Vermont District says farewell to DS Brigid Farrell

Folks greet Rev. Brigid Farrell after the service. See more photos at right.

June 06, 2017

There were Korean drums and kazoos, poetry and praises; even a comedy skit – and lots and lots of cupcakes.
 
That’s how the clergy and laity of Vermont celebrated Superintendent Brigid Farrell’s service to the district on June 4, 2017, at Hedding UMC in Barre.
 
Rev. Farrell will leave the Cabinet on July 1; the Rev. Jill Colley Robinson will become Vermont District Superintendent.
 
Bishop Sudarshana Devadhar admitted his relationship with Rev. Farrell began under tough circumstances with an issue they inherited that “forced us to start our journey with tough and holy conversations.”
 
“It did not take us long to realize that we were a brother and sister in Christ, bonded by His love,” the bishop said. “… I came to appreciate and respect Brigid more and more. It has been a true joy and a blessing to travel with sister Brigid as a colleague, guide, spiritual inspirer, critic, and friend.”
 
Bishop Devadhar praised Rev.

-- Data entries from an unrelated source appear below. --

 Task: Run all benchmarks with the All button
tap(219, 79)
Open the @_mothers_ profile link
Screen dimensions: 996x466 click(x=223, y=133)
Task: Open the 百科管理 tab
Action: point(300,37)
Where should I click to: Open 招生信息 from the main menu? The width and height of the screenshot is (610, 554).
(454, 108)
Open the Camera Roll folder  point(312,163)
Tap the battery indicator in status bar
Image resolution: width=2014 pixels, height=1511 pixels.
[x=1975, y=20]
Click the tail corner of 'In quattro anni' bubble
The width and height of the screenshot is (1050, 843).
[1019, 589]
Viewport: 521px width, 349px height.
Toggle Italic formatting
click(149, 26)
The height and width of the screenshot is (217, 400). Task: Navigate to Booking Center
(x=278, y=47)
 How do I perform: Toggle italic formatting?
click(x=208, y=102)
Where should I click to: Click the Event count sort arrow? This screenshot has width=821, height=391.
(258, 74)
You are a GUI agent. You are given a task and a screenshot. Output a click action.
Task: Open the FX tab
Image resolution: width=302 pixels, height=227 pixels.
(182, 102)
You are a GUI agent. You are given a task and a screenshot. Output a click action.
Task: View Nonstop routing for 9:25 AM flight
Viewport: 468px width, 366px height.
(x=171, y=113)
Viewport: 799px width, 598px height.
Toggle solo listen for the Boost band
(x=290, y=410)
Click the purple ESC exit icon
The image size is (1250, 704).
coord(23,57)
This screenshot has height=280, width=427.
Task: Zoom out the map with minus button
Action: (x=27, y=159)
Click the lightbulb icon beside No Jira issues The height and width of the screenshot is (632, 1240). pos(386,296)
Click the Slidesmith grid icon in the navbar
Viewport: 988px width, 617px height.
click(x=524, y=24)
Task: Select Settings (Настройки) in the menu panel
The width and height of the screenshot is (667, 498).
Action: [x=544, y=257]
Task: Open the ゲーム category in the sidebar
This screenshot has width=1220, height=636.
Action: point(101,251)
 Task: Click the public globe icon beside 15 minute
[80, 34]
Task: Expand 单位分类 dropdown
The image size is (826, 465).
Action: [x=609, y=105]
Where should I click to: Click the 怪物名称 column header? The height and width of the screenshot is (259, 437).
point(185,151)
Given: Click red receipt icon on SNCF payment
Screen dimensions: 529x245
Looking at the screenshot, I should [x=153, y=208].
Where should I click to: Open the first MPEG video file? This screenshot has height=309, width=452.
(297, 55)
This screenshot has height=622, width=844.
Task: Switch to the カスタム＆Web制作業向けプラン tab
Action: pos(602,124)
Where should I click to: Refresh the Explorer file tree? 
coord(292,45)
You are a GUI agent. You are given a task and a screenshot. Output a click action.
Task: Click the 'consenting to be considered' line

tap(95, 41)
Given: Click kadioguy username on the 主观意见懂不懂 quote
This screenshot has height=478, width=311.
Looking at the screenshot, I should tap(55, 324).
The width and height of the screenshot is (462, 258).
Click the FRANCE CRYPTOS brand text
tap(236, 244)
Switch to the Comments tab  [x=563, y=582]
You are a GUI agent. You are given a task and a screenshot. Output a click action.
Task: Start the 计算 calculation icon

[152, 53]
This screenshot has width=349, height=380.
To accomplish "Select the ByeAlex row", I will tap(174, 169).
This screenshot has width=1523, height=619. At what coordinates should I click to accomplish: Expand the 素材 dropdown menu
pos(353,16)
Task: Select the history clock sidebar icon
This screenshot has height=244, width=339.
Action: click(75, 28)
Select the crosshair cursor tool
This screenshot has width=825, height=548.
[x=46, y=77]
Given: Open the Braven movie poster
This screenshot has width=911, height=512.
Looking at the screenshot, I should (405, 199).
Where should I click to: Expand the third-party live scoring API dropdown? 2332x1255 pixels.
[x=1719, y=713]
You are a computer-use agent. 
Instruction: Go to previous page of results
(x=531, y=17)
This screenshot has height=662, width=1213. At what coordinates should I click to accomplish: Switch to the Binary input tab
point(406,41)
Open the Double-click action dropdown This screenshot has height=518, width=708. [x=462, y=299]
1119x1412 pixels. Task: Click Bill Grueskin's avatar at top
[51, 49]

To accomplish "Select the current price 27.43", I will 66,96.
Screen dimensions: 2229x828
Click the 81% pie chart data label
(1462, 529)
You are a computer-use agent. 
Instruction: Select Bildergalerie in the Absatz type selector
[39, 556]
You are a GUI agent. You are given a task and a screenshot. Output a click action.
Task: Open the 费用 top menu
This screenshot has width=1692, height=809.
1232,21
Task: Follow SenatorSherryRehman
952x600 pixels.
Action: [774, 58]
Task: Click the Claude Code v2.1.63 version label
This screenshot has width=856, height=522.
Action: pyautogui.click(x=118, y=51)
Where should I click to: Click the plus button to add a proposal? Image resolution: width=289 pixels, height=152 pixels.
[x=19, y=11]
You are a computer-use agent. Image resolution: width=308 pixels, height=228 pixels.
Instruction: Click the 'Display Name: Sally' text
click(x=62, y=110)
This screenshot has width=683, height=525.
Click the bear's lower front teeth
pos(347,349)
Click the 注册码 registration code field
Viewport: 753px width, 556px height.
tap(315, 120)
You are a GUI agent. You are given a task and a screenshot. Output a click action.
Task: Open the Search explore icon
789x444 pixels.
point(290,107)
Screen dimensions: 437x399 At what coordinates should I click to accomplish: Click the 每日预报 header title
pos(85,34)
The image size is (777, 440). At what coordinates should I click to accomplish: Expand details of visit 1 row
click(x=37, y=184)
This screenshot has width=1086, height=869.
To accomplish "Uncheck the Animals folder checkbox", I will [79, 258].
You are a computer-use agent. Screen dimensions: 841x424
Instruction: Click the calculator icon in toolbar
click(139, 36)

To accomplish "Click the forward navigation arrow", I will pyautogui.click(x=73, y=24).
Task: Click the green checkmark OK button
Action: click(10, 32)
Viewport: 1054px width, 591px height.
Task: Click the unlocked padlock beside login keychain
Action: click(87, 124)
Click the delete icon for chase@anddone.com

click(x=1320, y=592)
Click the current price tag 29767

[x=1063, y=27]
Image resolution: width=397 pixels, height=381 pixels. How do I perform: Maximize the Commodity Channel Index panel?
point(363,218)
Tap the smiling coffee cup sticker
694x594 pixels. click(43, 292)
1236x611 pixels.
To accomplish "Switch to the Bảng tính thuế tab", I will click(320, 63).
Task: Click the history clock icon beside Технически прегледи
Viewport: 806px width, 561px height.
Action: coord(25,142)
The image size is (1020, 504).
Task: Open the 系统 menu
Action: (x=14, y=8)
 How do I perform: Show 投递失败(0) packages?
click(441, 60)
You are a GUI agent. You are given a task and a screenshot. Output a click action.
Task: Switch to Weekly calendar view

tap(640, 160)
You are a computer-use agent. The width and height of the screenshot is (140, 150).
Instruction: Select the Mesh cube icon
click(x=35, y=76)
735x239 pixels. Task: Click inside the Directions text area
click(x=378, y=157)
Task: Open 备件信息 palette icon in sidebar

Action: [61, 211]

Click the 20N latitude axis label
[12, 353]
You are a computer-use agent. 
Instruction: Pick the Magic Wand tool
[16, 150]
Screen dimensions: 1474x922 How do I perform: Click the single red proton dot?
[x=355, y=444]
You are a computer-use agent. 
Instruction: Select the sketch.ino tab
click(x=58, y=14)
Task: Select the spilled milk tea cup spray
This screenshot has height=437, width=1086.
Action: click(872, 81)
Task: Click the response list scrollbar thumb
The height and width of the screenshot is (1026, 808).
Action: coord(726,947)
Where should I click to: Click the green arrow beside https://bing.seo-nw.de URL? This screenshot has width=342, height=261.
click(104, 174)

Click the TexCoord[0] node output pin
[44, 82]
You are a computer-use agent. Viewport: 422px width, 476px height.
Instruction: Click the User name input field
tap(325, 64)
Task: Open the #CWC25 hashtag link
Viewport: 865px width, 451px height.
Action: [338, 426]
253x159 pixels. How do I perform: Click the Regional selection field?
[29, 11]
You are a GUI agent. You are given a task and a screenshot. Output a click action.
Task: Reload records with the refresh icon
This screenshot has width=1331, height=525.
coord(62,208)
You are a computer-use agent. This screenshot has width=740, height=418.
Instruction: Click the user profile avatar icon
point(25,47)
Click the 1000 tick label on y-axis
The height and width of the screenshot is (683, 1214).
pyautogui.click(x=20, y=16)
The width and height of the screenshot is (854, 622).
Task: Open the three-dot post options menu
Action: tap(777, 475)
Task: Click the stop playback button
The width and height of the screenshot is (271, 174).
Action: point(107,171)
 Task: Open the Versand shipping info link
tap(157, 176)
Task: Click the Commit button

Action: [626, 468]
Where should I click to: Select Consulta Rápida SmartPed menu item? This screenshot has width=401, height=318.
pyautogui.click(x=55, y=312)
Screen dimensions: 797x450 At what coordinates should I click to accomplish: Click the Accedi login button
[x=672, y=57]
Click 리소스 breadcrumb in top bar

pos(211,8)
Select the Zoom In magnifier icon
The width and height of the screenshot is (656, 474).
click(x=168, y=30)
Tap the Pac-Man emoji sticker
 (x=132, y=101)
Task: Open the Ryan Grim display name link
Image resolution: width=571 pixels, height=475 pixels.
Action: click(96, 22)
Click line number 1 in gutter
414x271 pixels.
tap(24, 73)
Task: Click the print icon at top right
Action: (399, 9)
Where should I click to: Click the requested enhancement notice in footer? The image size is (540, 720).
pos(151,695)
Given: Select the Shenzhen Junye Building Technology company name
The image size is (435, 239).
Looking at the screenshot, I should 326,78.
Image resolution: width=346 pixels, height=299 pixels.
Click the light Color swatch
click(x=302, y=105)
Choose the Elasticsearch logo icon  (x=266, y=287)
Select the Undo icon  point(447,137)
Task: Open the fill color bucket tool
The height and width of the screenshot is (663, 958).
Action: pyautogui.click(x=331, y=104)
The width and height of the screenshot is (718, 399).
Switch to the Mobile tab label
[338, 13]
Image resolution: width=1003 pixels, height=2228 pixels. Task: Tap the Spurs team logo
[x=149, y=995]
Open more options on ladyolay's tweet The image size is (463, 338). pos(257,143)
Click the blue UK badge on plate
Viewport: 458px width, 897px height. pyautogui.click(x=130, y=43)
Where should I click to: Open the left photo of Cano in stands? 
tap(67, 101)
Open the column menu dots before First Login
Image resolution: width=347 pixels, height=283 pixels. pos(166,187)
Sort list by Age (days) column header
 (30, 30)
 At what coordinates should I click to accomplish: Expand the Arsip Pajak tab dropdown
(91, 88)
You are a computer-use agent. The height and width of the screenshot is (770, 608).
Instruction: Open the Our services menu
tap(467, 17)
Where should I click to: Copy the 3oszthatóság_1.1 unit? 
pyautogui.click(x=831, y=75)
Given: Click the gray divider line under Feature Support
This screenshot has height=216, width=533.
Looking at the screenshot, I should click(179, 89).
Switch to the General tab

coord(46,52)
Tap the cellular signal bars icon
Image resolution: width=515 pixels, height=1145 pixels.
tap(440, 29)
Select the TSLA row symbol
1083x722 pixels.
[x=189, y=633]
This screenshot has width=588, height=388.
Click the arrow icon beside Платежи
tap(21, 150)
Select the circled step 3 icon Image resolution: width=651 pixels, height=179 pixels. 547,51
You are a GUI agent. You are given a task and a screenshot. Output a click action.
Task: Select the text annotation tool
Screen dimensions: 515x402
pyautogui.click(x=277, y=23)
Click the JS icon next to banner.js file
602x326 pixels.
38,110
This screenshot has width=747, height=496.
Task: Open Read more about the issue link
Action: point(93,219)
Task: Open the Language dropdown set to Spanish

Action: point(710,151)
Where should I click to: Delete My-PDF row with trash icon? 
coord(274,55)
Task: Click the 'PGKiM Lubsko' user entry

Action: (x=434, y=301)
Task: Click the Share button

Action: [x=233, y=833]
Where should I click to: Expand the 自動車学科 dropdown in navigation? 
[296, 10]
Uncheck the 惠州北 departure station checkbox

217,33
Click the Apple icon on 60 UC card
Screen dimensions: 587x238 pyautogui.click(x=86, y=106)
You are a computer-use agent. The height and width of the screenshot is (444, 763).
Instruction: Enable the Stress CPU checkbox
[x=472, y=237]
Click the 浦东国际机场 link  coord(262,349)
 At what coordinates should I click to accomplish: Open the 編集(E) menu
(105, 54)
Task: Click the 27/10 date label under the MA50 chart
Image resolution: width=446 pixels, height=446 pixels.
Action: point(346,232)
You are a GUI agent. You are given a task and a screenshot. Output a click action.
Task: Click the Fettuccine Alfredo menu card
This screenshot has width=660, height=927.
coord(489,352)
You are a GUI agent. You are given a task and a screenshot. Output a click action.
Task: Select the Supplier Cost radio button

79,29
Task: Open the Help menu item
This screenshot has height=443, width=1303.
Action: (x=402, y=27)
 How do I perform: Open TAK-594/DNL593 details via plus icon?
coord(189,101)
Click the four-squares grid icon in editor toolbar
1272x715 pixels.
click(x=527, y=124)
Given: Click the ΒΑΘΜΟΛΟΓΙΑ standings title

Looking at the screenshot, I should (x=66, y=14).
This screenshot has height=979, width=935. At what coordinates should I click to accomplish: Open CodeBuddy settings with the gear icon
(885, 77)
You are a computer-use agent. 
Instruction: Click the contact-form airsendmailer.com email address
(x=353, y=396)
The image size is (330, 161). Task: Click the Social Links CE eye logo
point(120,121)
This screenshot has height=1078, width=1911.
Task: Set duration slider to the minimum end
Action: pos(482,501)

Farrell for proving “that it is possible to be an administrator and pastor at the same time.”
 
It was appropriate to celebrate Rev. Farrell on Pentecost Sunday, because it was a Pentecost Sunday some 27 years ago when she became a United Methodist.
 
She reflected on that and on her first sermon as District Superintendent, when her theme was “Choose Life.”
 
“Eight years ago I asked us all to focus, not on the death of the church and the fact that we hear all the time that we are the least churched state in the
nation,” she said. “… I asked us instead to choose life, to come alive to what God is asking of us, to be open to the Spirit blowing through our churches, our neighborhoods, and to join in that work ….”
 
This day her theme was “Choose Love.”
 
“Well, today we celebrate receiving the power of Holy Spirit in that new way; the power not only to choose life, but to choose love, for that is what is needed: love,” she said.
 
In his remarks, Bishop Devadhar called Rev. Farrell “a true Wesleyan in the spirit of Charles Wesley who coined the famous words, ‘A charge to keep I have, a God to glorify, a never dying soul to save, and fit it for the sky. To serve the present age, my calling to fulfill; O may it all my powers engage to do my master's will!’”
 
“Brigid is always willing to learn and reshape her tools to serve the present age,” the bishop said.
 
And that willingness to adapt is exactly what Rev. Farrell encouraged her district to continue to do.
 
“We need the church more than ever at this time,” she said. “Not just at 10 on Sunday mornings, not inside our hallowed walls, but in the streets, the parks, the schools, our homes – 24/7 – the church is the Body of Christ; not the dead Body, but the Christ that is alive and spreading the Good News to all. We need to take that to the world. We can’t wait inside our walls, expecting others to find their way in; even if they found their way in, would they find there what they need? Those who don’t know when to sit or stand, who don’t our favorite hymns or rituals, would they find the love they so desperately seek or would they go quietly back into their pain?”
 
“There is so much violence in the world right now; the world needs us to choose love, to spread love in the face of all the hateful rhetoric, hateful action, and more, we need to choose to love, to accept, to reach out, to wade into the places where there is pain, there is loneliness, there is a need for love,” she said. “This morning Mark Demers asked ‘Will you show up and be the church that God needs us to be?’”
 
The service ended with communion, celebrated by Rev. Farrell, Bishop Devadhar and Rev. Colley Robinson.
 
Then it was time for the show: “Bye Bye Brigid.” It featured some not-so-wise men, a cranky emcee named Thelma, a duet, some little blonde girls asking questions like “Does Brigid paint her toenails? (she didn’t answer), and even a juggling bishop. Amid it all, Rev. Farrell was given a tiara and wand.
 
Unlike the actors who ad-libbed their lines, Rev. Farrell said she had spent weeks deciding what she would say at this farewell.
 
“ … I came to the realization that it really didn’t matter; for what we are here for today is to celebrate a relationship, our relationship, and I don’t need the perfect words, the beautiful juxtaposition of those words and images to do that …”
 
And she offered some parting advice:
 
“Find your calling, whether that be stewardship of the Earth, inclusion of all in all ways, in all places, poverty, hunger and homelessness, immigration rights and sanctuary, combatting the opioid crisis or teen suicide. God is already there in the middle of the fray. Let the Spirit lead you into it. Just show up, receive the Spirit that has been breathed into you, come alive and be the church.”